Edith’s office also sits kitty-corner to the faculty lounge: a chair and expired-coffee-machine graveyard, a small mouldy fridge with a grinding engine. A round table stacked with decades-old literary journals. Ketchup smears and cookie crumbs from the weird cookies Angus Fella’s sister sends him from Adelaide. Sometimes the microwave beeps, potent and radiated odours like plastic Beefaroni containers bubbling over. Once upon a time she had an office with sealed windows (not) opening onto a view of the white crackled mountains rimming the western edges of Inivea, a sky as blue and wide as a mouth, the only sounds the occasional footsteps of a colleague or disoriented student in the corridor. Her boxes of books and papers she still hasn’t unpacked since she was relocated to this office a year and a half ago from her former, beautiful office, her teaching and meeting schedules always squeezed full, posters she needs to stick to the walls still curled in their cardboard tubes because she just had no time.
But she was decanted under the direction of the Building Resources sub-department; she had to move all her boxes and herself out of her office, which is what decanting really means, room b409, over a year ago because the bubbling brown stain on the white ceiling panels right above her desk one day matured and popped like a lanced blister, showering her head and her student papers and zigzag stacks of library books with chalky hunks and chunks of disintegrating ceiling tiles, grey scraps of fibreglass pink, little black marbles of who-knows-what. She tried to peer up into the cloudy maw of the ceiling, poked a swinging ceiling panel with her finger, but had to stop because the air and dust billowing out of the hole burned her eyes. Just a blur of shadow and dust. In the washroom mirror, her skin powdered in white disintegrated ceiling, her eyes bright red as her father’s every New Year’s Day. The dust mixing into a stubborn paste on her palms and beneath her fingernails under the tap, the brown paper towels she wetted pilling on her face as she tried to scrub the ceiling off her cheeks. Ceiling matted into her hair. Crusting onto her scalp.

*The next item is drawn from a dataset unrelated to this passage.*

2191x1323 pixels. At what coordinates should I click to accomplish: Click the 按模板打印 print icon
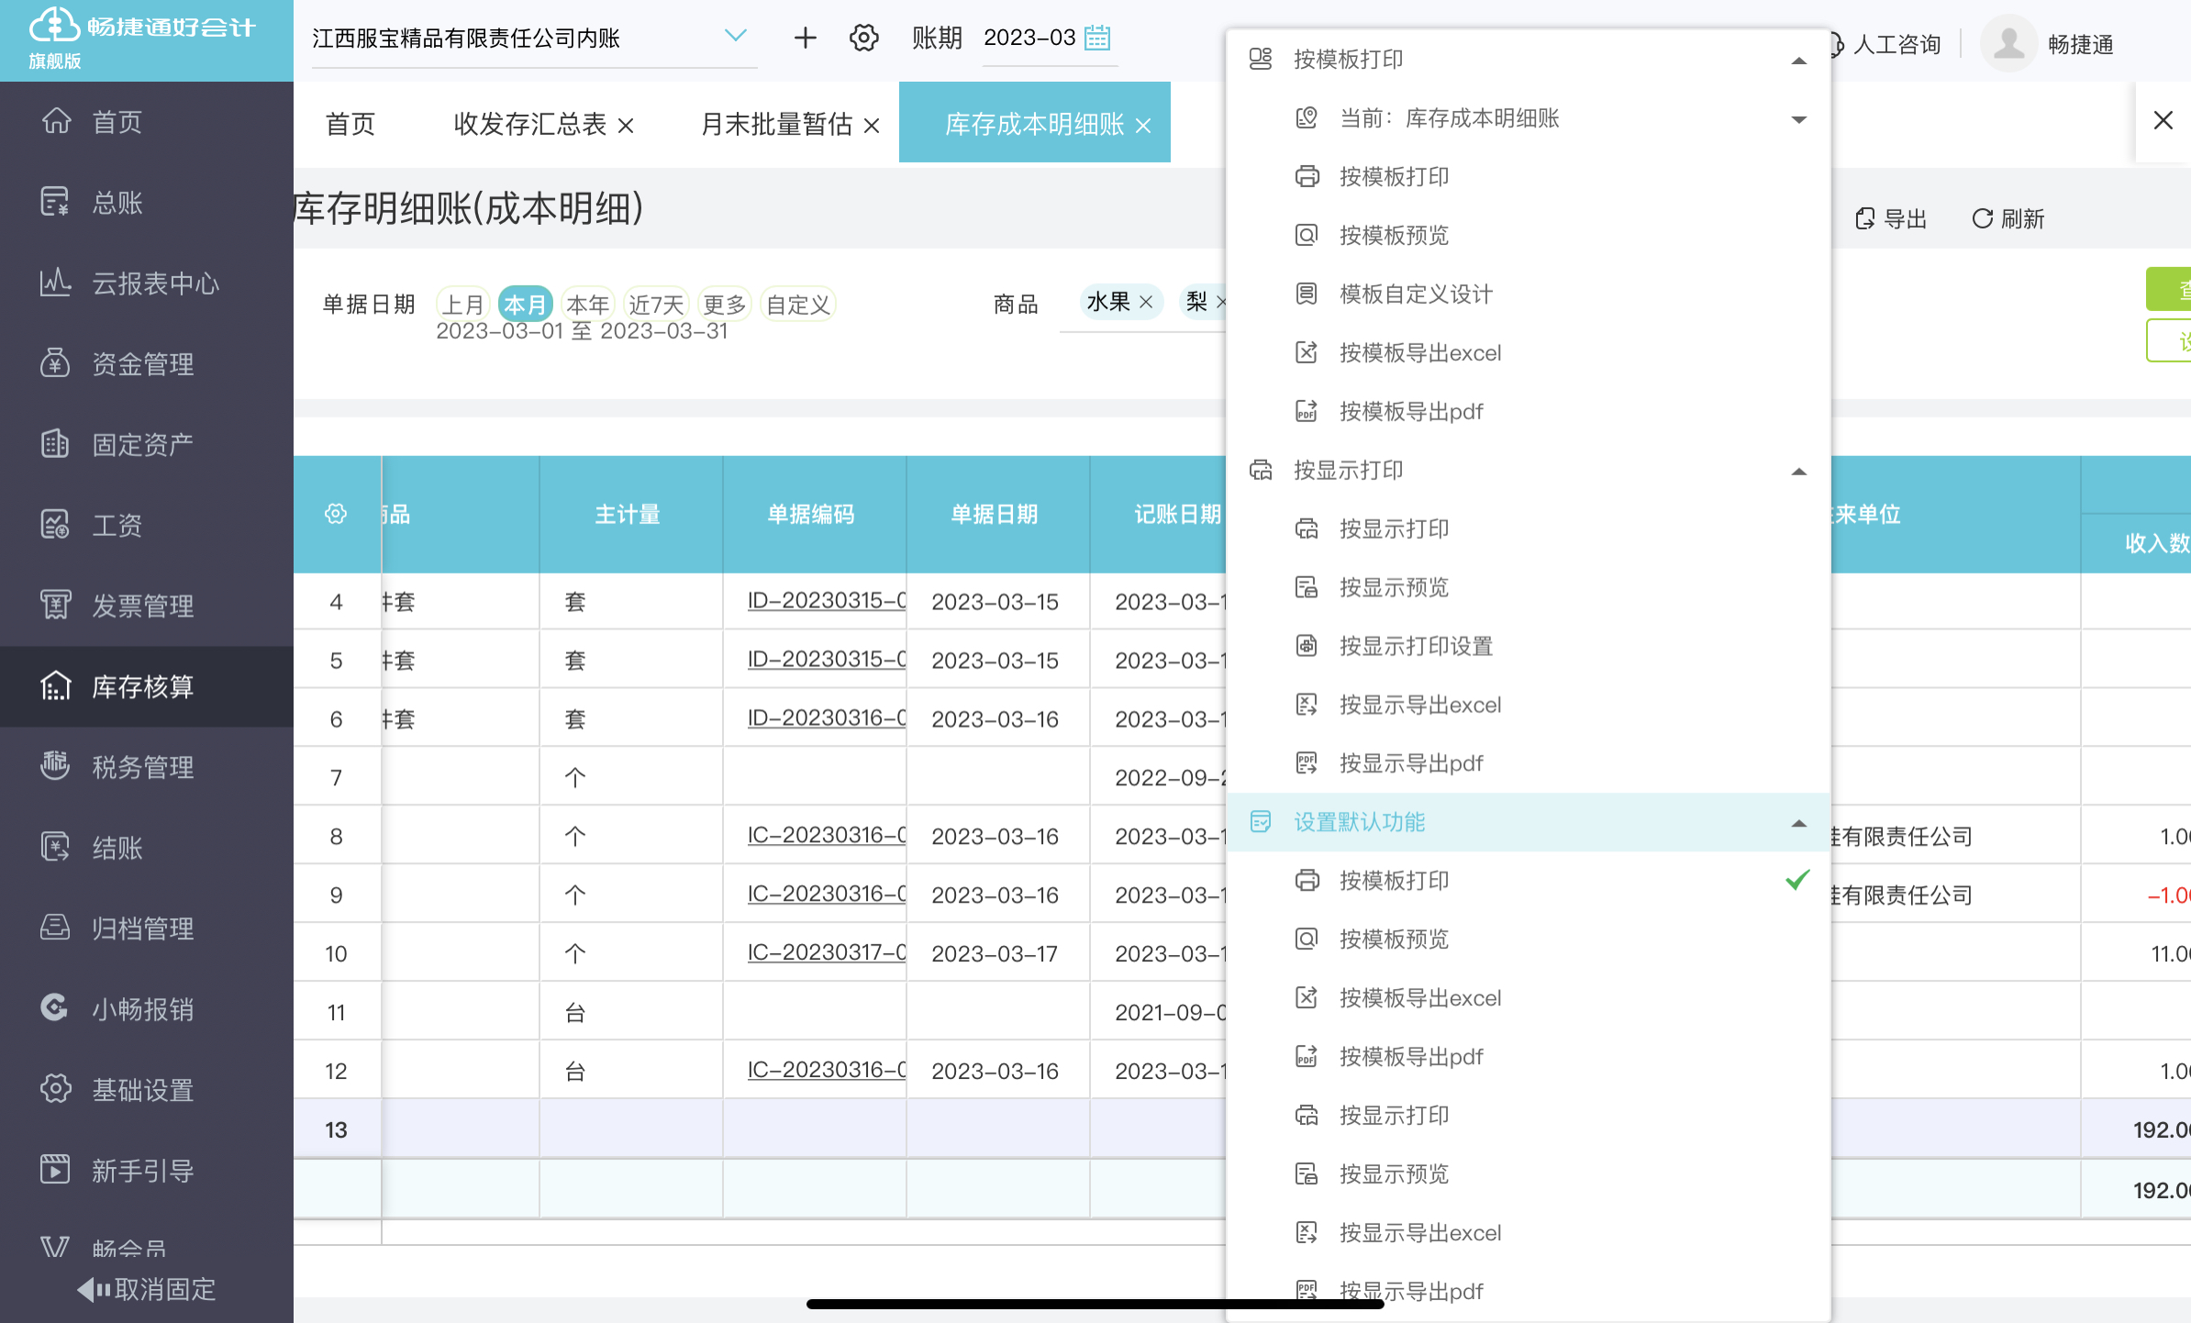pyautogui.click(x=1307, y=175)
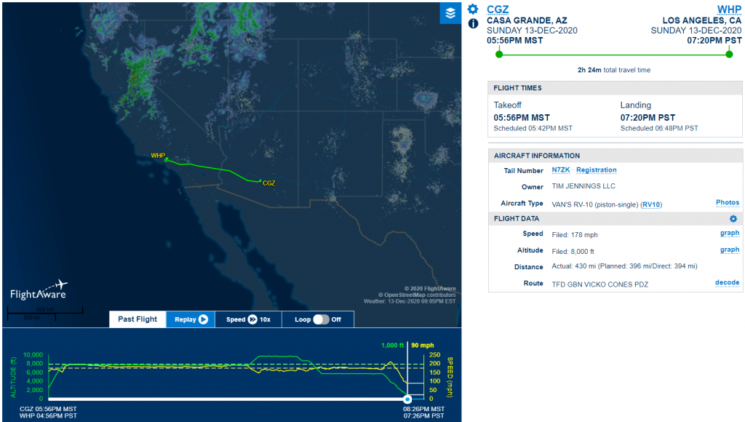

Her old office, room b409, was for a long time a restricted construction zone mazed with ladders and women and men in construction hats, the ceiling split open and exposing its silver intestines, the floor peeledand raw. Once she was sure she saw a pair of workers dressed entirely in white, wearing white hoods and see-through plastic masks, white booties swaddling their feet. But she’d been Xeroxing a lot that afternoon – the photocopy light made her brain brittle and her senses unreliable.
She stacked her ceiling-caked boxes of books and files against the walls in what she thought would be only her temporary office, room c454. A narrow and dank little cubby no professor or even graduate student had occupied in years, not since she’d started working there.
Edith does not know who was in c454 before the years it was outright abandoned. All she knows is when she opened the door with the key, she was washed over with the smell of metal bookshelves, of hidden dust, the harshness of old sweat. The desk drawers empty except for an old fortune-cookie fortune curled in the very bottom drawer: If you don’t burn out at the end of each day, you’re a bum.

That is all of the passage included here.